American architect and urban planner

Elizabeth Plater-Zyberk (born December 20, 1950) is a professor at the University of Miami's School of Architecture and an architect and urban planner in Miami, Florida.

Plater-Zyberk is considered to be a representative of the New Urbanism school of urban planning, and an advocate of the New Classical school of architecture. She is also a co-founder and principal of DPZ CoDesign, a Miami-based architecture firm.

==Early life and education==
Plater-Zyberk was born in Bryn Mawr, Pennsylvania, the daughter of Jozafat Plater-Zyberk (1906–1994), an architect, and his wife, Maria Meysztowicz (1911–2000), a professor of French at Villanova University. Plater-Zyberk is an alumna of Sacred Heart Academy Bryn Mawr, and received her undergraduate degree in architecture and urban planning from Princeton University (1972) and a master's degree in architecture from the Yale School of Architecture in 1974. She also received an honorary Doctorate in Fine Arts from the Yale School of Architecture in 2023.

==Career==
In 1977, Plater-Zyberk co-founded the Miami firm Arquitectonica with her husband Andrés Duany, Bernardo Fort-Brescia, Laurinda Hope Spear, and Hervin Romney. Arquitectonica was known for its signature style: a dramatic, expressive high-tech modernism. The firm's Atlantis Condominium was featured in the opening credits of the television series Miami Vice.

In 1980, Duany and Plater-Zyberk founded DPZ CoDesign, based in Miami. DPZ became a leader in the national movement called New Urbanism and distinguished itself by designing traditional towns and transforming existing suburbs into livable downtowns. The firm first received international recognition in the 1980s as the designer of Seaside, Florida, and has completed designs and codes for over two hundred new towns, regional plans, and community revitalization projects.
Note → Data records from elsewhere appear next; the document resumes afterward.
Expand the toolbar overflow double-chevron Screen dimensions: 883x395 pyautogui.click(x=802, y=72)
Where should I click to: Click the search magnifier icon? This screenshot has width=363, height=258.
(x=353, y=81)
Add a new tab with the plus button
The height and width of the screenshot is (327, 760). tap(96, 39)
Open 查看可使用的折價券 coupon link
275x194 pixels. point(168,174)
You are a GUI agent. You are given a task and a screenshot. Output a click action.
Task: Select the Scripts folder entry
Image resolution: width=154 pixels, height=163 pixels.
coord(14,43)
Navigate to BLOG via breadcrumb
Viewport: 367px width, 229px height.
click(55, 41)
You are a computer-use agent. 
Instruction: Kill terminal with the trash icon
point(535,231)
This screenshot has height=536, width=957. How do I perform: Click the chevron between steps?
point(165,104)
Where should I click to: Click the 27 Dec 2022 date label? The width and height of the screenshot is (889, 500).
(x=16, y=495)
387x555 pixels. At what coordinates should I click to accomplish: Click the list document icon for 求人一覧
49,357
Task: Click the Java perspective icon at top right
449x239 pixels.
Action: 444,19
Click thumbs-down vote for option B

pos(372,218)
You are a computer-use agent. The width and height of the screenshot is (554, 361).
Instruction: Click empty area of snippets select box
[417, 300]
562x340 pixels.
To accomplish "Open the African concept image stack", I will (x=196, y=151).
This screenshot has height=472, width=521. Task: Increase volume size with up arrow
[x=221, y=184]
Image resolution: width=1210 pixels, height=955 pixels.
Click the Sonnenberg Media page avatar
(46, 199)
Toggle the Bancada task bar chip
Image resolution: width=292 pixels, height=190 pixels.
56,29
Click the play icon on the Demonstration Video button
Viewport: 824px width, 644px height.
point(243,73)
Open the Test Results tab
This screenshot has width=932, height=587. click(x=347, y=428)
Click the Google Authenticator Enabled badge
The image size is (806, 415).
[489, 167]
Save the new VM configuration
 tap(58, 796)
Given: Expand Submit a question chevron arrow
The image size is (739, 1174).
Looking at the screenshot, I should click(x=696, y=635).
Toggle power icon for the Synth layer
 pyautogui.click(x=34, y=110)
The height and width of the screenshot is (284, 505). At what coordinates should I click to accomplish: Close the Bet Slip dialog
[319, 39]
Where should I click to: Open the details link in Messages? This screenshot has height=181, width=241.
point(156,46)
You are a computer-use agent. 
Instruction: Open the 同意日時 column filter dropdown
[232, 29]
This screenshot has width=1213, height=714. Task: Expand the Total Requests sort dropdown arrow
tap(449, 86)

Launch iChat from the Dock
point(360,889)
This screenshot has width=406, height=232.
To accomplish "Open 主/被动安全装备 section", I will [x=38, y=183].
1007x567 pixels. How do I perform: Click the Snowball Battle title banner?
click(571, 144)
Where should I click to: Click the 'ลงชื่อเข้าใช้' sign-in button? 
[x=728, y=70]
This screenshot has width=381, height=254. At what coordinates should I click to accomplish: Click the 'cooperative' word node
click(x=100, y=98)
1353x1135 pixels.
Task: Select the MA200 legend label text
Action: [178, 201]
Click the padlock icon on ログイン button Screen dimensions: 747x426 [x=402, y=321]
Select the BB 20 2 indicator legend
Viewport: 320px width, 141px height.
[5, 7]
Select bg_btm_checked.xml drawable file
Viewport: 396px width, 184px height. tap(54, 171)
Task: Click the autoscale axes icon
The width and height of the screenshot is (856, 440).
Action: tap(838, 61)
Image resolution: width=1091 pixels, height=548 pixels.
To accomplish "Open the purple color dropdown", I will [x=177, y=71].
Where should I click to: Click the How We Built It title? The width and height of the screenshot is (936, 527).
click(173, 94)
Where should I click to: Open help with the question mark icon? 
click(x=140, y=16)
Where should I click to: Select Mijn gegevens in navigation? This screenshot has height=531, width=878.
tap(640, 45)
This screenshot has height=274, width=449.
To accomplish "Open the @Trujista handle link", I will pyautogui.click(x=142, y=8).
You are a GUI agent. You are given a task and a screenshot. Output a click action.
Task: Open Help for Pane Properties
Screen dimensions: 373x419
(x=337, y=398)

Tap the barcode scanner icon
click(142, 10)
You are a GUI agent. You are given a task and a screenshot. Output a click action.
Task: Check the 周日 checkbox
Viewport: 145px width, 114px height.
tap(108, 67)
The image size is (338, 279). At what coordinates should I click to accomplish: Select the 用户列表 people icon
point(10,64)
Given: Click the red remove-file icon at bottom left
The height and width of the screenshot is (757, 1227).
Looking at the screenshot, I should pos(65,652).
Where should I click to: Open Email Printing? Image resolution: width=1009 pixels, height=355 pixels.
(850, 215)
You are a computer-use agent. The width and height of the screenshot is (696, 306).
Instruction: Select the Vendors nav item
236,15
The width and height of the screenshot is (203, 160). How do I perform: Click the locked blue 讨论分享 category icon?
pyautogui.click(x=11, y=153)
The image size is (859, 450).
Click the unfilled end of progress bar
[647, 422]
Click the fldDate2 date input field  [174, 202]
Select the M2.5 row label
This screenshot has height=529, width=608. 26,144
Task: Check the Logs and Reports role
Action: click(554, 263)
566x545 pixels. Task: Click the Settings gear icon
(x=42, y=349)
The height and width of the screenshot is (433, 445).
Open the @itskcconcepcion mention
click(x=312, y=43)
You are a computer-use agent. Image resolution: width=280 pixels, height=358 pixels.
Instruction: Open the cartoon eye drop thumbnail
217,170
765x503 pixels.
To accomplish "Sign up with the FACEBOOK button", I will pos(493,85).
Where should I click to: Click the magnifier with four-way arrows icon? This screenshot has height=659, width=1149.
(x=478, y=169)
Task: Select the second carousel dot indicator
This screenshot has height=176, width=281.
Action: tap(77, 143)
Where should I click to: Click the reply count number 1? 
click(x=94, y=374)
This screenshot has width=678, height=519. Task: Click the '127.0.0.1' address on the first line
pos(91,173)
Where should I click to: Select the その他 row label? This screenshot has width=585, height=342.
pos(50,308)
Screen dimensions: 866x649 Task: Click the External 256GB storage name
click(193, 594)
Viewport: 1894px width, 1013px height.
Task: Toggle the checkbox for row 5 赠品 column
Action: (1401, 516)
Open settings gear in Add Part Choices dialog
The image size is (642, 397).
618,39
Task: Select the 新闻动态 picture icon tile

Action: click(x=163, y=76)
Plater-Zyberk has taught at the University of Miami School of Architecture since 1979. In 1988, she created a graduate program in Suburb and Town Design after which she continued to explore contemporary issues in city growth and reconstruction with students and faculty. She served as dean of the university's School of Architecture from 1995 to 2013, and as dean she hired the architect Léon Krier to design his first public building in Florida for the school of architecture (his only other buildings in America are his former house at Seaside and a meeting hall in the Duany Plater-Zyberk planned resort of Windsor). She has also served as director of the university's Center for Urban Community and Design, organizing and promoting numerous design exercises to the benefit of communities throughout South Florida. In the Fall of 2008, Plater-Zyberk was tapped into Iron Arrow Honor Society, the highest Honor attained at the University of Miami. In 2014, she was awarded the Arts & Culture Award by the Coral Gables Community Foundation.

For ten years, Plater-Zyberk was a trustee of Princeton University, where she chaired the university's Building Committee during an active period of building and expansion. During her tenure on the Building Committee, the university hired architects such as Robert Venturi, Frank Gehry, and Demetri Porphyrios. Porphyrios designed the Collegiate Gothic Whitman College, the first in a series of new Collegiate Gothic buildings to be built in the historic center of the Princeton campus.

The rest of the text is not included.